How did negative numbers come into being? As early as 200 BCE the Chinese number rod system represented positive numbers in Red and Negative numbers in black. There was no notion of negative numbers as numbers, yet. The Chinese just use them to denote opposites. There was no record of calculation involving negative numbers.  Although the first set of rules for dealing with negative numbers was stated in the 7th century by the Indian mathematician Brahmagupta, it was only in the middle of the 19th century, when mathematicians began to work on the ‘logic’of arithmetic and algebra that a clearer definition of negative numbers and the nature of the operations on them began to emerge (you may want to read the brief history of negative numbers). It was not easy for many mathematicians before that time to accept negative numbers as ‘legitimate’ numbers. Why did it take that long? In her article Negative numbers: obstacles in their evolution from intuitive to intellectual constructs, Lisa Hefendehl-Hebeker (1991) identified the hurdles in the acceptance of negative numbers:

  1. There was no notion of a uniform number line.The English mathematician, John Wallis (1616 – 1703) is yet to invent the number line which helps give meaning to the negative numbers. Note that it did not make learning operations easy.The preferred model was that of two distinct oppositely oriented half lines. This reinforced the stubborn insistence on the qualitative difference between positive and negative numbers. In other words, these numbers were not viewed as “relative numbers.”  You may want to read Historical objections against the number line.
  2. A related and long-lasting view was that of zero as absolute zero with nothing “below” it. The transition to zero as origin selected arbitrarily on an oriented axis was yet to come. There was attachment to a concrete viewpoint, that is, attempts were made to assign to numbers and to operations on them a “concrete sense.”
  3. In particular, one felt the need to introduce a single model that would give a satisfactory explanation of all rules of computation with negative numbers. The well-known credit-debit model can “play an explanatory but not a self-explanatory role”.  [Until now, no such model exists. More and more math education researchers are saying that you need several models to teach operations on integers]
  4. But the key problem was the elimination of the Aristotelian notion of number that subordinated the notion of number to that of magnitude.

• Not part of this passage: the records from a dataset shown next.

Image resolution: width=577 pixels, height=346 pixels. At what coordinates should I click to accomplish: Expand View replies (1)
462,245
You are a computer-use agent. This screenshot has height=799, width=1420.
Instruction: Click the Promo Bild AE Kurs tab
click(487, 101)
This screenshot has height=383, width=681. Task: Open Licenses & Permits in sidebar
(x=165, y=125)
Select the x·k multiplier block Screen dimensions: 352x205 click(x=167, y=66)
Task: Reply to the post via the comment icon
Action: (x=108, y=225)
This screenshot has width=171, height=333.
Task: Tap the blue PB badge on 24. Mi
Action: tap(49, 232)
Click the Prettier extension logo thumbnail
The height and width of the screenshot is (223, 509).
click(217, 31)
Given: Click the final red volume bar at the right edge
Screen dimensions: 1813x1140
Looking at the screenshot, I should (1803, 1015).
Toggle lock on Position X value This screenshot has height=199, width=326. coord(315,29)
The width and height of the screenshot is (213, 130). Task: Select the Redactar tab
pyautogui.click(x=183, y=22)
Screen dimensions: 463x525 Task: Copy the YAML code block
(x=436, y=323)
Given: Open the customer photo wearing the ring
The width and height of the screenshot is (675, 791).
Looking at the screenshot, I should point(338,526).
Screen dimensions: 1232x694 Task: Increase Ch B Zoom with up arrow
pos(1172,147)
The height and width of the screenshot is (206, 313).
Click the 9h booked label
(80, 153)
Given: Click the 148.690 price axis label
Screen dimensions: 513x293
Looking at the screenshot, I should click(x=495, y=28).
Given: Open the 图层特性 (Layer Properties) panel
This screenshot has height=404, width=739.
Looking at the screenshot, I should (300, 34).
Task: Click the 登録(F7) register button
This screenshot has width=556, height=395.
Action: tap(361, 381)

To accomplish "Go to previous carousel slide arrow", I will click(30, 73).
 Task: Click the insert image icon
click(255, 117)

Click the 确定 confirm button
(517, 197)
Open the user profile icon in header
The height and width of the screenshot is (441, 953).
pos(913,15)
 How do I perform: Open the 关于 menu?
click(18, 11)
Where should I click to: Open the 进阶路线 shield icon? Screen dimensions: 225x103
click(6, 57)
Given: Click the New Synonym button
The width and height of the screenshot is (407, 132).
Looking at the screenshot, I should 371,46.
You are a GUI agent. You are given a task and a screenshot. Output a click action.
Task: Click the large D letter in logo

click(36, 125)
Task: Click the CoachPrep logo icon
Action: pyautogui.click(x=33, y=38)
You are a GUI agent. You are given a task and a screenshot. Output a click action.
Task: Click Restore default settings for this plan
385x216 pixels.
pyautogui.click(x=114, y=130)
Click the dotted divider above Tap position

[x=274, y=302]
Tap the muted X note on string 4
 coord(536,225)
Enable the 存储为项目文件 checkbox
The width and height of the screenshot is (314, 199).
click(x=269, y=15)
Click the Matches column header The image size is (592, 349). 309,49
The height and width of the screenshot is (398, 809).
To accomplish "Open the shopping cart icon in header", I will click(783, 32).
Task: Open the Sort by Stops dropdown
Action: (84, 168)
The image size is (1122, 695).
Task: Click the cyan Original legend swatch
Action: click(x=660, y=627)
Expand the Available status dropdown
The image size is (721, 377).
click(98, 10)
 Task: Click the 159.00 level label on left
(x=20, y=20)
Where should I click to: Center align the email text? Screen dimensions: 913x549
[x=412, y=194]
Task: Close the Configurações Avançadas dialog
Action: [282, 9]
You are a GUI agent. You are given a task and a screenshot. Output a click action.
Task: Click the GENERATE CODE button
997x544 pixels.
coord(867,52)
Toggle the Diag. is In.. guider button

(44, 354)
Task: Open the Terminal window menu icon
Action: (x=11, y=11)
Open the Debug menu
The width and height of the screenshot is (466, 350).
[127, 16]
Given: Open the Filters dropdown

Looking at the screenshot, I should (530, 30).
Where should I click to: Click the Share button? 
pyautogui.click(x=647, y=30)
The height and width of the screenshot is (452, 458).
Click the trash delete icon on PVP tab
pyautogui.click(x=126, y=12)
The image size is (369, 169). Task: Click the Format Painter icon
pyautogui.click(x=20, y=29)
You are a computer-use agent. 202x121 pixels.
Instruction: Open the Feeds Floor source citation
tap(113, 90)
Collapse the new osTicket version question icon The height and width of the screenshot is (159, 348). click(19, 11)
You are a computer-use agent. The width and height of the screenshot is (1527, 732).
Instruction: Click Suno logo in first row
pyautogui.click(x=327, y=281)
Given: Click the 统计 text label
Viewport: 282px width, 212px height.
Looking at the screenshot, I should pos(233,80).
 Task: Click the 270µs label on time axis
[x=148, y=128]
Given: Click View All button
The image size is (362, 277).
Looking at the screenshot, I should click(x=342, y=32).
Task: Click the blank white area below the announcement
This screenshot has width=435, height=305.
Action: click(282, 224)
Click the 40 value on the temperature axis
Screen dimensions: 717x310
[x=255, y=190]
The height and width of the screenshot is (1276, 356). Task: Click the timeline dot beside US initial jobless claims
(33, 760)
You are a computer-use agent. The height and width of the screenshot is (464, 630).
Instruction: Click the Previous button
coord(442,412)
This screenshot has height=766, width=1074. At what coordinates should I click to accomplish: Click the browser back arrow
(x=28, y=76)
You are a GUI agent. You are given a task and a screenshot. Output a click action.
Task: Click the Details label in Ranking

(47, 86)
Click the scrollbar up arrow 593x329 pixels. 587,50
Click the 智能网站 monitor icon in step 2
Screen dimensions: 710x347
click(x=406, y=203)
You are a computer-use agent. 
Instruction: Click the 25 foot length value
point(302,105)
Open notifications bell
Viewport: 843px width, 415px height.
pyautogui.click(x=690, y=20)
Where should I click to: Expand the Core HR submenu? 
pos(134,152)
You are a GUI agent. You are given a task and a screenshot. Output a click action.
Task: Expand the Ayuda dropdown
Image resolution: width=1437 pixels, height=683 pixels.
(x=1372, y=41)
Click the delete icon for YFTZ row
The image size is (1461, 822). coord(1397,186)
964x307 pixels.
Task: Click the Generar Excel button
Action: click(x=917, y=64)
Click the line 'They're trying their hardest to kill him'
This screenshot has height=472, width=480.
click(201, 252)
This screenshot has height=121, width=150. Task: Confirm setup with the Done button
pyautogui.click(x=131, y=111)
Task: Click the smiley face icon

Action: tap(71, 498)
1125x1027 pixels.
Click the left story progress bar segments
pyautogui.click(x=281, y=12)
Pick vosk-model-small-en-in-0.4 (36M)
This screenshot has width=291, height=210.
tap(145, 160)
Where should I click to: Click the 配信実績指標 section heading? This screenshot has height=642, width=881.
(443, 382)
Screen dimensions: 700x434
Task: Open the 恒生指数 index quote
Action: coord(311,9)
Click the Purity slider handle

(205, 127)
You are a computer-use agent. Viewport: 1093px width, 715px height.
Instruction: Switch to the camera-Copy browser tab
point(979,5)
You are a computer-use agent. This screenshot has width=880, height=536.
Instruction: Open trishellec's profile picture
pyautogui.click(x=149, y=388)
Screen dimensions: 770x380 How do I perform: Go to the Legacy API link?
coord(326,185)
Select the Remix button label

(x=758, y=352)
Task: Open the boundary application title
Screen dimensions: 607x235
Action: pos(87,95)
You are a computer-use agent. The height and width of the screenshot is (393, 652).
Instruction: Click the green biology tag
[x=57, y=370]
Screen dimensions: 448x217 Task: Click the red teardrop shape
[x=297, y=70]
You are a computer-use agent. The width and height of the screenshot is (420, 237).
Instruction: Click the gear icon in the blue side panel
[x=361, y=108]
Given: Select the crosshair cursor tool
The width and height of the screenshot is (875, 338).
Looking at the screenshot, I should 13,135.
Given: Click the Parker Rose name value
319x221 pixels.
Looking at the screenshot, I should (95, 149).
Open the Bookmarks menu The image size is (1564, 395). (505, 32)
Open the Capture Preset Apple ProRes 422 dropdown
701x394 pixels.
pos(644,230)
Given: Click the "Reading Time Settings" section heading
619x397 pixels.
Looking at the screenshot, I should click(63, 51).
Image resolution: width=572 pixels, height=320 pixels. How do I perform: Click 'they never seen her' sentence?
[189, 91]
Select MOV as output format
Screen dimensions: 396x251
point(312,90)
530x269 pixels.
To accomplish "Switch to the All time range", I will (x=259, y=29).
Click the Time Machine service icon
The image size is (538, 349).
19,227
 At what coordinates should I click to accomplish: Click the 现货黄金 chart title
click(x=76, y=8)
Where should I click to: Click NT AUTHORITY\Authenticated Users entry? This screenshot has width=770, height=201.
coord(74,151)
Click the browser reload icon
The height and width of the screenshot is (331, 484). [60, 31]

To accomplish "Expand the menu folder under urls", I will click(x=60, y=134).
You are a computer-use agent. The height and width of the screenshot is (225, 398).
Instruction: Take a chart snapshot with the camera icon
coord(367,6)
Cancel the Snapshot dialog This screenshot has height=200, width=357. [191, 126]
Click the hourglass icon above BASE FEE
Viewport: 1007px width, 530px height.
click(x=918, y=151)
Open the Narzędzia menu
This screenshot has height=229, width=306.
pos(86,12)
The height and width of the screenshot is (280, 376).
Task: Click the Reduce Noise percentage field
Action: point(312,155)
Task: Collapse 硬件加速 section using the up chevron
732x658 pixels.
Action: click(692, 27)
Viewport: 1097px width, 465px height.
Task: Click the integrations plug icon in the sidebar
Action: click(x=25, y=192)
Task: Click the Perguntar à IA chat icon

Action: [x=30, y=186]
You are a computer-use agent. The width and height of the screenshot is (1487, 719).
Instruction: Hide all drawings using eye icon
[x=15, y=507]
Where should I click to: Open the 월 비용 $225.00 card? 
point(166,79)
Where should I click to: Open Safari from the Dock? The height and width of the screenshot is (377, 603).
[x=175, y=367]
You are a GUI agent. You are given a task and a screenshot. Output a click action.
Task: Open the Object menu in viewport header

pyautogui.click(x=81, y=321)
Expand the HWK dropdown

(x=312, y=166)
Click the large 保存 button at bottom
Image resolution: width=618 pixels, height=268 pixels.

Lisa Hefendehl-Hebeker #4 statement is very important for teachers to understand. If you keep on teaching the concept of negative numbers like you did with the whole numbers and fractions which naturally describes magnitude, the longer and harder it would take the students to understand and perform operations on negative numbers. The notion of negative numbers as representing a real-life situation say, a debt, becomes a cognitive obstacle when they now do operations on these numbers. I am not of course saying you should not introduce negative numbers this way. You just don’t over emphasize it to the point that students won’t be able to think of negative numbers as an abstract object. I would even suggest that when you teach the operation on negative numbers, make sure the introduction of it as representation of a real-life situation has been done a year earlier. Here’s one way of doing it – Introducing negative numbers.

Here’s Brahmagupta (598 – 670) rules for calculating negative and positive numbers. See how confusing the rules of operations are if  students think of negative numbers as representing magnitude.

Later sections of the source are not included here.